(Data extracted from a collection)
########

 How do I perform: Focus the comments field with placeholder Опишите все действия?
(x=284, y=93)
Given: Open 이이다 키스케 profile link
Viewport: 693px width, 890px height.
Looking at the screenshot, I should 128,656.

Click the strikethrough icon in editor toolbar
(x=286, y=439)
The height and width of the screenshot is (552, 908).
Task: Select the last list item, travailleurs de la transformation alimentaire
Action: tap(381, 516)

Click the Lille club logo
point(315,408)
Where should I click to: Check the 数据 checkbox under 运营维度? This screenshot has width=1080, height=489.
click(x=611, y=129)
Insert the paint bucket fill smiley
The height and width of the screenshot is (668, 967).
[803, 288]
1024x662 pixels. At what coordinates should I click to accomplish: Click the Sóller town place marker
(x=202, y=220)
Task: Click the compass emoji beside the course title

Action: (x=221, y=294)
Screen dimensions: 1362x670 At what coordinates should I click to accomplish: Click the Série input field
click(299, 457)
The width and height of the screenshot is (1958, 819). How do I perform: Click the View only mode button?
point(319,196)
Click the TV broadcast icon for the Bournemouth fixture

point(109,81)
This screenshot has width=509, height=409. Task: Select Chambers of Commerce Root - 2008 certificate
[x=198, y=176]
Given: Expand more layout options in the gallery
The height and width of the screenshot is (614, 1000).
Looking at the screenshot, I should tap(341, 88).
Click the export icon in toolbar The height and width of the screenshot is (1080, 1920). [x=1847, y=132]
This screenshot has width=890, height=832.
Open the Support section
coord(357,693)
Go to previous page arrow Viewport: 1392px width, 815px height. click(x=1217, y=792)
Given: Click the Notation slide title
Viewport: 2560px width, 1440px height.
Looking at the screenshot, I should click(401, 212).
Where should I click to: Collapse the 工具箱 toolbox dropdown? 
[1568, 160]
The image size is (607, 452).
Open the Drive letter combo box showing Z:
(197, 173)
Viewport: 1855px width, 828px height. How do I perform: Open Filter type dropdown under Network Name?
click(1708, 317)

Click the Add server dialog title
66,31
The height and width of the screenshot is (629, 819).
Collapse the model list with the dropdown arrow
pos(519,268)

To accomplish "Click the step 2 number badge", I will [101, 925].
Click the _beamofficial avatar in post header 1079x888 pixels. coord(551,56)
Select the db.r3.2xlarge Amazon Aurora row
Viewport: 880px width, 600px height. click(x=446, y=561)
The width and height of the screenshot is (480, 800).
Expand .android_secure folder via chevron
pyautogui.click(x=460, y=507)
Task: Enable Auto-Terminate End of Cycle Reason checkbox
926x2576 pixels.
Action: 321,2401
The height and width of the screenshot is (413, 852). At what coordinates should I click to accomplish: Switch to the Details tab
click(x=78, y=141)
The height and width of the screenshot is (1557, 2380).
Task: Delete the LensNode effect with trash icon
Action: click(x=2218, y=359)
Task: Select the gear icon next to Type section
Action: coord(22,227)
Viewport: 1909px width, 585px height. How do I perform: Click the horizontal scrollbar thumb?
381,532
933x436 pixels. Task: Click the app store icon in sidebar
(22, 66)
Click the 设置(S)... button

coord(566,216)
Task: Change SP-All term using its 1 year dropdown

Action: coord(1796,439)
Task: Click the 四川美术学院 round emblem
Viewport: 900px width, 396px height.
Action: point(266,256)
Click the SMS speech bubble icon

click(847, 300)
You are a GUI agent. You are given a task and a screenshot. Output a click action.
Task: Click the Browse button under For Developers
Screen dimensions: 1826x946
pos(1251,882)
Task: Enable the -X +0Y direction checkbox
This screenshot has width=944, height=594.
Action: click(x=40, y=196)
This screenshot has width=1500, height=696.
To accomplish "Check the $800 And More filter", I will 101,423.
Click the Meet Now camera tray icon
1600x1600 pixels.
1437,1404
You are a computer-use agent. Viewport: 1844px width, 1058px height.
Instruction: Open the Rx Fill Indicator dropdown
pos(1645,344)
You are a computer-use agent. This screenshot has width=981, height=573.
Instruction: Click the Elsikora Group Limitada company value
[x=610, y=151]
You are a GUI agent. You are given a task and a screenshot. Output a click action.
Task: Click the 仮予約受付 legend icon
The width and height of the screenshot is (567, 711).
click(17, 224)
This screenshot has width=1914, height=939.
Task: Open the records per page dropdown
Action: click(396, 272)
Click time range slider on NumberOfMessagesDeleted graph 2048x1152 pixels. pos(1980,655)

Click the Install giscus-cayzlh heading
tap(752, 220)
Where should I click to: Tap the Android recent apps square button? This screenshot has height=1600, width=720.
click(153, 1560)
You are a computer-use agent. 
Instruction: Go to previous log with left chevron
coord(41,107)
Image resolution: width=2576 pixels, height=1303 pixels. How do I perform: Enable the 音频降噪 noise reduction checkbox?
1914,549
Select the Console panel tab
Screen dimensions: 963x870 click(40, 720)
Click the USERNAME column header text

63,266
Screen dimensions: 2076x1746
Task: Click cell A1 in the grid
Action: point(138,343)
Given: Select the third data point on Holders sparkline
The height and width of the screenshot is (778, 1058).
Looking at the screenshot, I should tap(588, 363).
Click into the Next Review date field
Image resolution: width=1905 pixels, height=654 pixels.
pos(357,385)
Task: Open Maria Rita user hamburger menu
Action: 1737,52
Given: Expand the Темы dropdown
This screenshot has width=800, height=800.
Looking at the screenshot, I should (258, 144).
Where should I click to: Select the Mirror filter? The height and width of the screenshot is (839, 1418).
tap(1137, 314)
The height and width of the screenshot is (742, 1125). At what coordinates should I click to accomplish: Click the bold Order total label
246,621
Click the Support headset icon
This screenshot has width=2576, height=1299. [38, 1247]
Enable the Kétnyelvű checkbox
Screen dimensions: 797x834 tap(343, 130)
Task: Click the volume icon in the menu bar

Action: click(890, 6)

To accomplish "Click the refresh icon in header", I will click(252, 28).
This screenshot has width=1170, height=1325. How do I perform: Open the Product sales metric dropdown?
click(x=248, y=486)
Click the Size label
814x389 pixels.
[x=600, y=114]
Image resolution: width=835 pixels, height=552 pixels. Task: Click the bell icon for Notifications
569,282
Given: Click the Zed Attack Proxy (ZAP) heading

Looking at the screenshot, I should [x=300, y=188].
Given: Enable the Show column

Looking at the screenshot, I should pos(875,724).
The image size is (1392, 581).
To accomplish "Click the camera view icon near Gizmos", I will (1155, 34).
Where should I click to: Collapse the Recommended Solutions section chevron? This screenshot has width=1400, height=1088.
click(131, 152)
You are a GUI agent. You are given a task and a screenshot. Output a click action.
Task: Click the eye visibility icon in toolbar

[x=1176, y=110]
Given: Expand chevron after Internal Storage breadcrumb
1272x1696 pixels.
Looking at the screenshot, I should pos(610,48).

########

■ Required work
Put the lines starting at the one containing "Insert the paint bucket fill smiley" and ending at the one containing "Go to previous page" into a Markdown table with the columns Row and Line, leaving out blank lines.

■ Answer to this exercise
| Row | Line |
|---|---|
| 1 | Insert the paint bucket fill smiley |
| 2 | The height and width of the screenshot is (668, 967). |
| 3 | [803, 288] |
| 4 | 1024x662 pixels. At what coordinates should I click to accomplish: Click the Sóller town place marker |
| 5 | (x=202, y=220) |
| 6 | Task: Click the compass emoji beside the course title |
| 7 | Action: (x=221, y=294) |
| 8 | Screen dimensions: 1362x670 At what coordinates should I click to accomplish: Click the Série input field |
| 9 | click(299, 457) |
| 10 | The width and height of the screenshot is (1958, 819). How do I perform: Click the View only mode button? |
| 11 | point(319,196) |
| 12 | Click the TV broadcast icon for the Bournemouth fixture |
| 13 | point(109,81) |
| 14 | This screenshot has width=509, height=409. Task: Select Chambers of Commerce Root - 2008 certificate |
| 15 | [x=198, y=176] |
| 16 | Given: Expand more layout options in the gallery |
| 17 | The height and width of the screenshot is (614, 1000). |
| 18 | Looking at the screenshot, I should tap(341, 88). |
| 19 | Click the export icon in toolbar The height and width of the screenshot is (1080, 1920). [x=1847, y=132] |
| 20 | This screenshot has width=890, height=832. |
| 21 | Open the Support section |
| 22 | coord(357,693) |
| 23 | Go to previous page arrow Viewport: 1392px width, 815px height. click(x=1217, y=792) |